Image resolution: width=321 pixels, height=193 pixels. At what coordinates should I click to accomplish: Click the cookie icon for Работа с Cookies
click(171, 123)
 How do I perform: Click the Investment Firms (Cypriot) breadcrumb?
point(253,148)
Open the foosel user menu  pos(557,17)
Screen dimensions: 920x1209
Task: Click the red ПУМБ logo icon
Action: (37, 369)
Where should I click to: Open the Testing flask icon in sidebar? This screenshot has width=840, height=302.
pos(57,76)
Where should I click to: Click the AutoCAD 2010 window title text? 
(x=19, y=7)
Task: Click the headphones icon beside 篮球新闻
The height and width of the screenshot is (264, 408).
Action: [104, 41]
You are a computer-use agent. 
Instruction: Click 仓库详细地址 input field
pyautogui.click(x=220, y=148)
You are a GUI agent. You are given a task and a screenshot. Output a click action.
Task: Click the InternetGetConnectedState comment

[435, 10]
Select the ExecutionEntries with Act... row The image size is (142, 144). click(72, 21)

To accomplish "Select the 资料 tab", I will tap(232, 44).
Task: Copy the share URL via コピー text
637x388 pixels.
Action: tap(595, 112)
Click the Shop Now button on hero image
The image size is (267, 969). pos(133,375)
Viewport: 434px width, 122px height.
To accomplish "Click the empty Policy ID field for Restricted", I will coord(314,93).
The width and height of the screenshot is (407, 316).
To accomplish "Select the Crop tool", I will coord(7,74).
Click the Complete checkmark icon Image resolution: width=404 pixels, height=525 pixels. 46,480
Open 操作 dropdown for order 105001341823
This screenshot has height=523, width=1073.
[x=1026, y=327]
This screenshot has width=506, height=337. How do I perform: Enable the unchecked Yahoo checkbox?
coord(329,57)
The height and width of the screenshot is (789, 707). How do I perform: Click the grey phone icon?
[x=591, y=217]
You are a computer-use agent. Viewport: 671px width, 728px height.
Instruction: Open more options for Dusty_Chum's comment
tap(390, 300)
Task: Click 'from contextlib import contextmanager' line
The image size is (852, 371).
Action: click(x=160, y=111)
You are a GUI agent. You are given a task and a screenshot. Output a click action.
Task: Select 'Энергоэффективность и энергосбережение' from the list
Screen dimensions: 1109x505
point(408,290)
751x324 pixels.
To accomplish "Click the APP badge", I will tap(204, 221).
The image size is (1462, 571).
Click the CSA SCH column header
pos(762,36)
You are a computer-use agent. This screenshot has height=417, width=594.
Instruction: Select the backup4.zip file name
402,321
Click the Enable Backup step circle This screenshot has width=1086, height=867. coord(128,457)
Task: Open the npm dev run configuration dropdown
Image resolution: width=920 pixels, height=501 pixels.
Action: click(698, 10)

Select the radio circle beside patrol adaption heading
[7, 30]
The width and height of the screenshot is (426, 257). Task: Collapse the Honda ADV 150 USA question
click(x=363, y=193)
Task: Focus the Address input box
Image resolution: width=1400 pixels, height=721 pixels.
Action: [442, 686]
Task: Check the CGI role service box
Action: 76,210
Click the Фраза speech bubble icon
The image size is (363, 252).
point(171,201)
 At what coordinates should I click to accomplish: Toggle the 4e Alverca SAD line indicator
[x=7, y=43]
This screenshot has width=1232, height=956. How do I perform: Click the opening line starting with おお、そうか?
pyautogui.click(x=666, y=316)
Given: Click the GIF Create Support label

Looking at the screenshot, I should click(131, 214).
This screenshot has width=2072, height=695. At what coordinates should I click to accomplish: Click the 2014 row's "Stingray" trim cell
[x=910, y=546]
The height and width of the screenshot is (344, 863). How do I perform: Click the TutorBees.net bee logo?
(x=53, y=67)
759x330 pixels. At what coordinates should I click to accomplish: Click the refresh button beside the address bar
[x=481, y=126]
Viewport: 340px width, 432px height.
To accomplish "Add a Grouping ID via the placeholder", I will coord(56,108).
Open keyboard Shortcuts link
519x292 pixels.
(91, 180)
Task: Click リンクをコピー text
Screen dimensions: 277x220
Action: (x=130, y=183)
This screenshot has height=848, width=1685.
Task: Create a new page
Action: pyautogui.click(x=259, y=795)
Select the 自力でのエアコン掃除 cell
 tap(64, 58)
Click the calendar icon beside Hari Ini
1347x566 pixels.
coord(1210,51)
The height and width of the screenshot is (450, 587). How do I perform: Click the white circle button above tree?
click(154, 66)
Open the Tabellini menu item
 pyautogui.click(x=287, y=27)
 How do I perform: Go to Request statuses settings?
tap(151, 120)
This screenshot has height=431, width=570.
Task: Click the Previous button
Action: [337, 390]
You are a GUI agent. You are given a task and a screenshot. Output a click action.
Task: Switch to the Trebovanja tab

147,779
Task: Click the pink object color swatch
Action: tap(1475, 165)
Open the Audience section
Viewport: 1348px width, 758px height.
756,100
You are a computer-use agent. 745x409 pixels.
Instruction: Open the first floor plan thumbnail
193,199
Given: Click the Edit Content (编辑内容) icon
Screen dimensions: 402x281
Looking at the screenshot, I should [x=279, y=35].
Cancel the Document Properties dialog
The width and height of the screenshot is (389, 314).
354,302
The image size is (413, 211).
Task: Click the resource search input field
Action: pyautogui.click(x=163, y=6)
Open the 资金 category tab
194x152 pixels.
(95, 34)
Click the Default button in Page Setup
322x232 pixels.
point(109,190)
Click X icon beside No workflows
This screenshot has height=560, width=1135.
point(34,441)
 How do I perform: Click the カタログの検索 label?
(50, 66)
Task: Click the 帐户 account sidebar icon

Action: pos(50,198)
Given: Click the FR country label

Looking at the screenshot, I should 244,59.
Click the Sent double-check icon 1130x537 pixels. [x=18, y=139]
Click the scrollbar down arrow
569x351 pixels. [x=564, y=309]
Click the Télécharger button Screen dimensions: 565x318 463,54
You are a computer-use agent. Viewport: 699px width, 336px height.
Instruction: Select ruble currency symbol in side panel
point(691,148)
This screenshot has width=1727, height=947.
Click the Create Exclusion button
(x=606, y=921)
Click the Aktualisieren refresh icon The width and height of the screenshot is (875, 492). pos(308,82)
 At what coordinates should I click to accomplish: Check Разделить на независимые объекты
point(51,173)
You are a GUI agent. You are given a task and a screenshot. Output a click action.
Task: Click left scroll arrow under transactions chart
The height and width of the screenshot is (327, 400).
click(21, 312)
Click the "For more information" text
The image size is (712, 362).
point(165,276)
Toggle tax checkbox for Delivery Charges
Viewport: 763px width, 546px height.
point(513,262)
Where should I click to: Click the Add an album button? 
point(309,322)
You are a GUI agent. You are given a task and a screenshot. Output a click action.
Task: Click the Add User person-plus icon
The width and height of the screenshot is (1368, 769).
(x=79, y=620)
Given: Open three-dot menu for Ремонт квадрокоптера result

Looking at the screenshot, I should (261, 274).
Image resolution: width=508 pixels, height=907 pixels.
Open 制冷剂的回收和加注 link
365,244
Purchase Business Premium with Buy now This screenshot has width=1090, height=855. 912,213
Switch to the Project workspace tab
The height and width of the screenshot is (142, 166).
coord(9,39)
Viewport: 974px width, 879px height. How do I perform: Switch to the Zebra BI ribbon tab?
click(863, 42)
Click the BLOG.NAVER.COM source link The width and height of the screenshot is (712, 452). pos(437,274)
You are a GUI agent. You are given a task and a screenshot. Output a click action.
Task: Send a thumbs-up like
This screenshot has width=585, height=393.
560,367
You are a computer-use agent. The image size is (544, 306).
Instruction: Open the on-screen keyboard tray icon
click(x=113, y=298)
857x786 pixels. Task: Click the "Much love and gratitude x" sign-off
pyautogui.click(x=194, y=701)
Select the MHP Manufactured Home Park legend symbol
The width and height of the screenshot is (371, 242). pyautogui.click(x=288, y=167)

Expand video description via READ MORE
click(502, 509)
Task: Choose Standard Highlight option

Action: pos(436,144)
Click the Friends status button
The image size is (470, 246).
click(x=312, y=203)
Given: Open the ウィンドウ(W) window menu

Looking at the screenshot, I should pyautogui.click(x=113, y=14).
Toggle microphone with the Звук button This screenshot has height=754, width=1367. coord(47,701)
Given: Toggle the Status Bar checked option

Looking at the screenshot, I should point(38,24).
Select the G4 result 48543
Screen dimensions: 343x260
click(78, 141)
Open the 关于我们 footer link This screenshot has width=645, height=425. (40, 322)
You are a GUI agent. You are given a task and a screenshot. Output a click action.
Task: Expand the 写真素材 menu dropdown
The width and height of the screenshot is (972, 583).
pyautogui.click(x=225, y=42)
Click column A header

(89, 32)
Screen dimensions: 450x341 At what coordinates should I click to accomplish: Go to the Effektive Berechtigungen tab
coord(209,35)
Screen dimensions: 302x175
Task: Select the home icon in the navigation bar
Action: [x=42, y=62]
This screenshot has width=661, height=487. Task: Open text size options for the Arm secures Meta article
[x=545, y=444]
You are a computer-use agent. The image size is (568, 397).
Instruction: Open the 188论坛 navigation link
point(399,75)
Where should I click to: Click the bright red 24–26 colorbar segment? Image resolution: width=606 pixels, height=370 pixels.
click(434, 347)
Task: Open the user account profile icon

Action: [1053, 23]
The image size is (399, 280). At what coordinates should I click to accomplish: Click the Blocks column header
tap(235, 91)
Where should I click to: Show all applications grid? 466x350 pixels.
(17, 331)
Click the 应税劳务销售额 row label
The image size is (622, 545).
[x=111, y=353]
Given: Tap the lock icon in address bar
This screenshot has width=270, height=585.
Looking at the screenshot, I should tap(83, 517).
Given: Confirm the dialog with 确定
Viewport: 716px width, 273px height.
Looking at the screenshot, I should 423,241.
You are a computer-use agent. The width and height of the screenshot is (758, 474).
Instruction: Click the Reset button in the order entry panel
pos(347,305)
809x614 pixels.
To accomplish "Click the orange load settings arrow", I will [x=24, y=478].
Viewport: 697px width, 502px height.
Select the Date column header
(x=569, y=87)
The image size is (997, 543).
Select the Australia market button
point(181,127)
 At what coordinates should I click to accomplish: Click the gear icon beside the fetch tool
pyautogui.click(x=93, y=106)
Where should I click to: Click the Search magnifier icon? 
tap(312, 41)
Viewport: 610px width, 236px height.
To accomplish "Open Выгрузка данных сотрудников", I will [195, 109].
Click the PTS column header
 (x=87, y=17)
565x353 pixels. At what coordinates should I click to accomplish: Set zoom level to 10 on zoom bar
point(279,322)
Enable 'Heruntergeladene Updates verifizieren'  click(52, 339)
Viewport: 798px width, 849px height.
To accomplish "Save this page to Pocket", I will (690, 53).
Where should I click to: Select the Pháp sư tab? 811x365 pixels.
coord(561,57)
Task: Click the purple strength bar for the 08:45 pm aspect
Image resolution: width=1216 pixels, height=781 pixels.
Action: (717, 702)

========================

Reproduce the listing above exactly as far as the line with "Task: Click the headphones icon beside 篮球新闻", that line included.

• [PROBLEM SOLUTION]:
Image resolution: width=321 pixels, height=193 pixels. At what coordinates should I click to accomplish: Click the cookie icon for Работа с Cookies
click(171, 123)
 How do I perform: Click the Investment Firms (Cypriot) breadcrumb?
point(253,148)
Open the foosel user menu  pos(557,17)
Screen dimensions: 920x1209
Task: Click the red ПУМБ logo icon
Action: (37, 369)
Where should I click to: Open the Testing flask icon in sidebar? This screenshot has width=840, height=302.
pos(57,76)
Where should I click to: Click the AutoCAD 2010 window title text? 
(x=19, y=7)
Task: Click the headphones icon beside 篮球新闻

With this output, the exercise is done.